Our original ski program started in 1974 when Gordon Richardson, the snowsports school director, began teaching Debbie Philips, a person with a disability, the techniques of tri-track skiing. Gary MacDowell and Cindy Gibson, as a project for their masters degree at SUNY Cortland, began teaching people with visual impairments to ski. Gary was a ski instructor at Greek Peak and Cindy had worked with people with visual disabilities in New England.
Al Kryger enlisted Gordon Richardson and Joe Reistino to help develop a comprehensive adaptive ski program. The first year there were 5 instructors and 3 students with visual impairments. The program became a member of NHSRA – National Handicap Sports & Recreation Association.
The program has seen many changes throughout the years, one of which is the addition of the mono-ski in 1998-99 season.
Today we use the name Greek Peak Adaptive Snowsports. Our goal is to make the mountain and the excitement of snowsports available to everyone.
Construction of the Greek Peak Adaptive Training Center, a building specifically designed for accessibility and snowsports, started in 1994 and opened in January 1995. The building was officially named the Dr. Robert M. Lovejoy Adaptive Ski Center, in honor of Dr. Lovejoy, the program’s first skier with total blindness. Dr.

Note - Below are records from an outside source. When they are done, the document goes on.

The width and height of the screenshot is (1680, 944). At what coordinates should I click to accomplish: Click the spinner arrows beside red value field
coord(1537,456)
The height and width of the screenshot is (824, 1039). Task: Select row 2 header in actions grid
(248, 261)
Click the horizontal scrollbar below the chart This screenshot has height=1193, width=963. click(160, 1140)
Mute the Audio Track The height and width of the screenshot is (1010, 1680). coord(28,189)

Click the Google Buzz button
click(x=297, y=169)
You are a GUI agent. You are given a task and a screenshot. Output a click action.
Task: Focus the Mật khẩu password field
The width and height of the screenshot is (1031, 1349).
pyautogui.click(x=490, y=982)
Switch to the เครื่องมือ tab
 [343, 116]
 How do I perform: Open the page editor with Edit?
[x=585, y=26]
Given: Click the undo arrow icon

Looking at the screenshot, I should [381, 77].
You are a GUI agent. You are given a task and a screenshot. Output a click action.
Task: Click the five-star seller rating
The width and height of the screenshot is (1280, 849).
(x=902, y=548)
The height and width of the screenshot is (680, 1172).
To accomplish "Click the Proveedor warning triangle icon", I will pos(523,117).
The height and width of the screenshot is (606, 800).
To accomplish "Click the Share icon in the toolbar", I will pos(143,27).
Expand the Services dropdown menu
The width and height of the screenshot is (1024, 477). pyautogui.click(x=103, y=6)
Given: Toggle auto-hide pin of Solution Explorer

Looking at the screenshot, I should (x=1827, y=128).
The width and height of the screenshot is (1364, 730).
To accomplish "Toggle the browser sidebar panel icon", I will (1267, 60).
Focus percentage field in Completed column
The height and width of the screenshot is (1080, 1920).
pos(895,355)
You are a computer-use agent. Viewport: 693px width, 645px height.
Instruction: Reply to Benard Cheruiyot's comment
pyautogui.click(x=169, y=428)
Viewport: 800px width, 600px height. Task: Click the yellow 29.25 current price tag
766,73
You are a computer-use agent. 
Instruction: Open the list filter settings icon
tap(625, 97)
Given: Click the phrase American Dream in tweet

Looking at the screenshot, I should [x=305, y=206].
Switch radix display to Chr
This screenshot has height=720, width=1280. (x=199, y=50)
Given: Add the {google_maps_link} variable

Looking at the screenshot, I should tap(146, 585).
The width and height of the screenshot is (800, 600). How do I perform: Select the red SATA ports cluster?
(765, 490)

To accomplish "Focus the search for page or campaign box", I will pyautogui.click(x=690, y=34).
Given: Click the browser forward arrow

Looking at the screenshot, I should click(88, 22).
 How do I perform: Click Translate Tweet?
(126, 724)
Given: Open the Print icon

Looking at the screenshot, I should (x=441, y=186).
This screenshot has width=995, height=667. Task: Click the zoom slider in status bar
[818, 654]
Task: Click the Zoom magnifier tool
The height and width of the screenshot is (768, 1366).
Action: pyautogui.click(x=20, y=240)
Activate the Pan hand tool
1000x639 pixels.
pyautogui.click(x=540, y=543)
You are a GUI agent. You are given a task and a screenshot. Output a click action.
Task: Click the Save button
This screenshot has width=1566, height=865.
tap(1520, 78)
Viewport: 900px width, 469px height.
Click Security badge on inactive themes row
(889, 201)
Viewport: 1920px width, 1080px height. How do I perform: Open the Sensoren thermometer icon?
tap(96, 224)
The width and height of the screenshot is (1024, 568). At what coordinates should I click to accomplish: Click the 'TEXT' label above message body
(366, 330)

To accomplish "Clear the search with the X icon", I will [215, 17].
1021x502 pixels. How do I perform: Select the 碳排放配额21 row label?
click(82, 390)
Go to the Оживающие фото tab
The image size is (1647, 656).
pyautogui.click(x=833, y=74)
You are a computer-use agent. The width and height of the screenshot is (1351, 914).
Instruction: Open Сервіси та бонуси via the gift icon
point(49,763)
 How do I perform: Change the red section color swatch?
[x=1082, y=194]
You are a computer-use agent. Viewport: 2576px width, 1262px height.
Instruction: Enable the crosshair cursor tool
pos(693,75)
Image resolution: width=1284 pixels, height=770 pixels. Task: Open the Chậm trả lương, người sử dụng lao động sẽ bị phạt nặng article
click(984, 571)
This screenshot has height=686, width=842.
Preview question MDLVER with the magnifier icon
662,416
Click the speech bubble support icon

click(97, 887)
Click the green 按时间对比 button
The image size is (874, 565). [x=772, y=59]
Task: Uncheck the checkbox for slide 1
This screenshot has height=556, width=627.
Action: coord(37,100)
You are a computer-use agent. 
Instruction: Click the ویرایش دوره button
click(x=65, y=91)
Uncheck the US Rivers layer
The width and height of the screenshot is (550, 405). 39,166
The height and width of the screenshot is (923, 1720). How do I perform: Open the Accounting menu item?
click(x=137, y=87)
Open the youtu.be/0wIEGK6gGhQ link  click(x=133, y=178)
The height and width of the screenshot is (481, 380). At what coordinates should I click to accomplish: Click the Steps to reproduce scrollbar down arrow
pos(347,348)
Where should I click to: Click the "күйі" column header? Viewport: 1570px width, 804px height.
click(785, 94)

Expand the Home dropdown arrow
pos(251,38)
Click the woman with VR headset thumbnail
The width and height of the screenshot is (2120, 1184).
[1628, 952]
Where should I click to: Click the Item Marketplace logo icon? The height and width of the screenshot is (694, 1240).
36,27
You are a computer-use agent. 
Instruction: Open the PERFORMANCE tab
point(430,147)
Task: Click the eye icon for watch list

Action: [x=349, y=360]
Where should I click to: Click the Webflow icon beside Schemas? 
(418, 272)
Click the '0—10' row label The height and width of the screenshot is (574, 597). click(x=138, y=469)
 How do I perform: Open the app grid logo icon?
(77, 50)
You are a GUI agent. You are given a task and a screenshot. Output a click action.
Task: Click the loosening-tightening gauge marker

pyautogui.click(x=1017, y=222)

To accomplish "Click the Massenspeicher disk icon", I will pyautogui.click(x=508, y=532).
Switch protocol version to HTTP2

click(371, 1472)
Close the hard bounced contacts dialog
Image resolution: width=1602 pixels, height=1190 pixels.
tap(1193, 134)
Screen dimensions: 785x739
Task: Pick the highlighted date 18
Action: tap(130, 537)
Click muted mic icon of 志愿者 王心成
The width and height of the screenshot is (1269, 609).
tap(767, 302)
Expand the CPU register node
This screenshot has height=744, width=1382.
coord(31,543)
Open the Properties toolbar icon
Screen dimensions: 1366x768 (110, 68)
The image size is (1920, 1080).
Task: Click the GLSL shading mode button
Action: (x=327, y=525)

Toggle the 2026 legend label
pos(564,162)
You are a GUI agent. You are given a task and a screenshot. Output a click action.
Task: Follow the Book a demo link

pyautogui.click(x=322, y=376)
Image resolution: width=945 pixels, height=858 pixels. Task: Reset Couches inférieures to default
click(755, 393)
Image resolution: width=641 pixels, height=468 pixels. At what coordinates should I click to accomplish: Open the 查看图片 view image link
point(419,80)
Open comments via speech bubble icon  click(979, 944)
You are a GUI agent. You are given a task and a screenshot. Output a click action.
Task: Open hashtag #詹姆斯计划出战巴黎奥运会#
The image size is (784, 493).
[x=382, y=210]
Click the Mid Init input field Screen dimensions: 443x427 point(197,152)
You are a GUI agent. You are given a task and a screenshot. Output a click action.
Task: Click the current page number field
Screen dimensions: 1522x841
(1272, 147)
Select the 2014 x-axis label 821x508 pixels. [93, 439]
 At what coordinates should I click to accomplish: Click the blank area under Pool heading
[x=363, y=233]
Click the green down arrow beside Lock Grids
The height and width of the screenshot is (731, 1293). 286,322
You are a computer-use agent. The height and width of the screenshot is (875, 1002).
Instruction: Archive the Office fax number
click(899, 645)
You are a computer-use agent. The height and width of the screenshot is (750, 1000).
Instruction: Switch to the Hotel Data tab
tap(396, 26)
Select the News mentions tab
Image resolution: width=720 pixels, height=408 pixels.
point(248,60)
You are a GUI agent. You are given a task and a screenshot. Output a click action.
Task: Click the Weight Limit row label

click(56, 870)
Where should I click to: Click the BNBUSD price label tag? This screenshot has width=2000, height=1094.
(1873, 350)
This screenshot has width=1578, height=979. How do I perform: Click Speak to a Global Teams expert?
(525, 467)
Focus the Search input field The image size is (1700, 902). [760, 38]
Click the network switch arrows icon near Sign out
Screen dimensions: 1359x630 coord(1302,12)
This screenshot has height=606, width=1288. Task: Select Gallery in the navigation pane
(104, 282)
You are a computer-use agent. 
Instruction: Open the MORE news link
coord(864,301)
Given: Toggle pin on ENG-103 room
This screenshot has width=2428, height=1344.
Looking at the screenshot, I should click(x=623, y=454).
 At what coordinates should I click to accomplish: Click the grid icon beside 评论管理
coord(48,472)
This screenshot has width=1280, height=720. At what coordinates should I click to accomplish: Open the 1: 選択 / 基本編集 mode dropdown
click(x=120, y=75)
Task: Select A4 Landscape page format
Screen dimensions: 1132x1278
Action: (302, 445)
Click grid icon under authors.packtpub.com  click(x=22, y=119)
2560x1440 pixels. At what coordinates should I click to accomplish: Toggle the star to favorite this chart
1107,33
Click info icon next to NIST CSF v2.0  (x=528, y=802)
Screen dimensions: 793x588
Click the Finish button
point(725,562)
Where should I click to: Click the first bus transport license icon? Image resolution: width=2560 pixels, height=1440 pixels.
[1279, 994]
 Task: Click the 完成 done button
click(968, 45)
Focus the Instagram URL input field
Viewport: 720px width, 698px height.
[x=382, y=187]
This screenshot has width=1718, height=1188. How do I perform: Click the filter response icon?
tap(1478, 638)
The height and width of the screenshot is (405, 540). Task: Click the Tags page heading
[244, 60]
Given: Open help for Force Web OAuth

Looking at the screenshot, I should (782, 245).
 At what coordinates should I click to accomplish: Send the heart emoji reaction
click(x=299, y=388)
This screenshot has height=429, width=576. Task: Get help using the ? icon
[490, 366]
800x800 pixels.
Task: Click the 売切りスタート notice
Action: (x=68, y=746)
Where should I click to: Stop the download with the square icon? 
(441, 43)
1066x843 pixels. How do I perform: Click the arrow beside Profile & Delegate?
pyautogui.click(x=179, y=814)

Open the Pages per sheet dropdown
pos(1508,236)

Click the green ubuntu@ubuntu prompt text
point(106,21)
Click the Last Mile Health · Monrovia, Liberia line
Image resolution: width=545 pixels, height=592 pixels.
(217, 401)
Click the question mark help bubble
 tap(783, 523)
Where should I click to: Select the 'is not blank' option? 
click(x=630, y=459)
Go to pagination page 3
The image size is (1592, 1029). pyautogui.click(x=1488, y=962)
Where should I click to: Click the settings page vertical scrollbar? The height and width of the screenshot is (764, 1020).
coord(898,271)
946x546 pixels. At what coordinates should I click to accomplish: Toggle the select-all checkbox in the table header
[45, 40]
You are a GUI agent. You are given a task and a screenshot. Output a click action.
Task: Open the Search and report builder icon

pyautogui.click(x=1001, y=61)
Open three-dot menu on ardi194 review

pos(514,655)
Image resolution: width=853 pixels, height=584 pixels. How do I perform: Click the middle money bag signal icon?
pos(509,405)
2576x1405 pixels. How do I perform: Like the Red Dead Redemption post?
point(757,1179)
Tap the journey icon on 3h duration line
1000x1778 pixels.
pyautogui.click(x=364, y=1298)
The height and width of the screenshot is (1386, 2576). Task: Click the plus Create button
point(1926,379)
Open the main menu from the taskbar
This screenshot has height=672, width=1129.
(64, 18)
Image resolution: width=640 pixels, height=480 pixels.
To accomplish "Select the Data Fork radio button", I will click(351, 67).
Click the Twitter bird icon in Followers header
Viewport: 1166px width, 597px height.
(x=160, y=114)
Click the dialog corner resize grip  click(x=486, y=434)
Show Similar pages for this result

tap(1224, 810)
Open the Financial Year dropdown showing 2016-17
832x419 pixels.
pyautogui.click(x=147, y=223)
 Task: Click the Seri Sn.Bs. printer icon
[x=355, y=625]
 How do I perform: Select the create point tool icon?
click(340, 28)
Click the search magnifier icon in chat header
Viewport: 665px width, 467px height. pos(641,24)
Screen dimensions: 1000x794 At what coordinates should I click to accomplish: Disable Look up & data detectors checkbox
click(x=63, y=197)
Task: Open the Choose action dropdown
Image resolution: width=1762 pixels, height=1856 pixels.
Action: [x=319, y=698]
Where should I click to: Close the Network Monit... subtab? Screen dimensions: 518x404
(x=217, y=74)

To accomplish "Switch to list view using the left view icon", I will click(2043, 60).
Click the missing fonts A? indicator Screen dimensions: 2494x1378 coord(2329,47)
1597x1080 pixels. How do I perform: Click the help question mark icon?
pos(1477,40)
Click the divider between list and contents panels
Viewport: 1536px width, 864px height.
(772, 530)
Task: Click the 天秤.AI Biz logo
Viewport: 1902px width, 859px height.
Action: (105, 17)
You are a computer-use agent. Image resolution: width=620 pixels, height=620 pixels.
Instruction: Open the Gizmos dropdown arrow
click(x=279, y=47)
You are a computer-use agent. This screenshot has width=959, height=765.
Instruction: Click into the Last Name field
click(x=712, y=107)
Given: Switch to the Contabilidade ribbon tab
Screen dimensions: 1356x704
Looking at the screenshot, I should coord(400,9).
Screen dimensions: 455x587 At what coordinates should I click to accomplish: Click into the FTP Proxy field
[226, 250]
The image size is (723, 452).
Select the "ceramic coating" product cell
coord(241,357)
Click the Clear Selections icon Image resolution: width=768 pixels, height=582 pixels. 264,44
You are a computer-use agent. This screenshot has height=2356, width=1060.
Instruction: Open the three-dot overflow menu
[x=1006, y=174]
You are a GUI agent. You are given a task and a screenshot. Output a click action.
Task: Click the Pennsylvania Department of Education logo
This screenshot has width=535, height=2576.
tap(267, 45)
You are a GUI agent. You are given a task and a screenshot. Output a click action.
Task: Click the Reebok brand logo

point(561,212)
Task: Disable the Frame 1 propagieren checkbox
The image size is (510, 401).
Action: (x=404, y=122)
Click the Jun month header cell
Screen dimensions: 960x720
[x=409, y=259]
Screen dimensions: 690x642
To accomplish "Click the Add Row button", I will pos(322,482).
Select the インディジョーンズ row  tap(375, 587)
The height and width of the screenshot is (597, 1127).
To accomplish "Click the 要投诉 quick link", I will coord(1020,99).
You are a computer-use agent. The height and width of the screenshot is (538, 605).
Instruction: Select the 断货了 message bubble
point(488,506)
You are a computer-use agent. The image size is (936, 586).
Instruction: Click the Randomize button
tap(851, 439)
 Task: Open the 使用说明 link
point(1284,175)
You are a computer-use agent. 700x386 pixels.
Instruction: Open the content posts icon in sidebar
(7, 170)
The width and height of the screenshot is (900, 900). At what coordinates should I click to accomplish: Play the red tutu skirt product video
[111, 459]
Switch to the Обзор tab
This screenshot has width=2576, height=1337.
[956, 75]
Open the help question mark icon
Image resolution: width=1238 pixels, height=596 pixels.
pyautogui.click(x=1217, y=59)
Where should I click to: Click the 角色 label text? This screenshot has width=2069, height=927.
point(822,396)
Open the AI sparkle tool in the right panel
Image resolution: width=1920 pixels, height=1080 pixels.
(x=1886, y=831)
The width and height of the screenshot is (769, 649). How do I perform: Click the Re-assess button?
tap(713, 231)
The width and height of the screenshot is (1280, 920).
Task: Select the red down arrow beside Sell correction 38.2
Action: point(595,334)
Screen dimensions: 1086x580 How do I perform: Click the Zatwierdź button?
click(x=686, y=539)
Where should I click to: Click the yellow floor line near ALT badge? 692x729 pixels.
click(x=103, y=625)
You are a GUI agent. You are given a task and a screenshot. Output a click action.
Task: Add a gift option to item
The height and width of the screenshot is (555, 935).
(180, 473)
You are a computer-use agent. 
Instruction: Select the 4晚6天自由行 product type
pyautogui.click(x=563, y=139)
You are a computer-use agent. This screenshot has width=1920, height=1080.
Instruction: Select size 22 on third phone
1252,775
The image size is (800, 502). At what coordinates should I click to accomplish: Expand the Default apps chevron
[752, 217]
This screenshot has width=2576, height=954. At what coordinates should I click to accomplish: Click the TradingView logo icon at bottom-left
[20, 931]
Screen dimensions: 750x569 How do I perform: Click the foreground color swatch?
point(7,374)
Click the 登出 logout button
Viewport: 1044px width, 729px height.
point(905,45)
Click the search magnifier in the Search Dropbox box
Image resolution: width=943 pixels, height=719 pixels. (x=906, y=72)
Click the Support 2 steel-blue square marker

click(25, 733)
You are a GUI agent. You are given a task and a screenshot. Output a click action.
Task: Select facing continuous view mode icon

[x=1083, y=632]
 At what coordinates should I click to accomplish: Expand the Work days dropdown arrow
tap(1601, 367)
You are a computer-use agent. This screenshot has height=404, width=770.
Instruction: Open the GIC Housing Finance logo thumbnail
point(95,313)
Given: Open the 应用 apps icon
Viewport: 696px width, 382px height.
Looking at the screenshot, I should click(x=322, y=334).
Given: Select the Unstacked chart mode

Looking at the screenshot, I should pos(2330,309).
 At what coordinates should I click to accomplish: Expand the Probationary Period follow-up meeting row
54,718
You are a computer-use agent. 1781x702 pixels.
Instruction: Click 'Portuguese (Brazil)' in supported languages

Lovejoy later became instrumental in the growth of skiing for people with disabilities in Central New York and Greek Peak.
Greek Peak Mountain Resort not only supports GPAS, but also supports our athletes by offering special rates for skiers with disabilities through the Adaptive program on Saturdays and Sundays. In addition to support from the Greek Peak Mountain resort the program is greatly supported by the Harriet Ford Dickenson Foundation through the Community Foundation for South Central New York.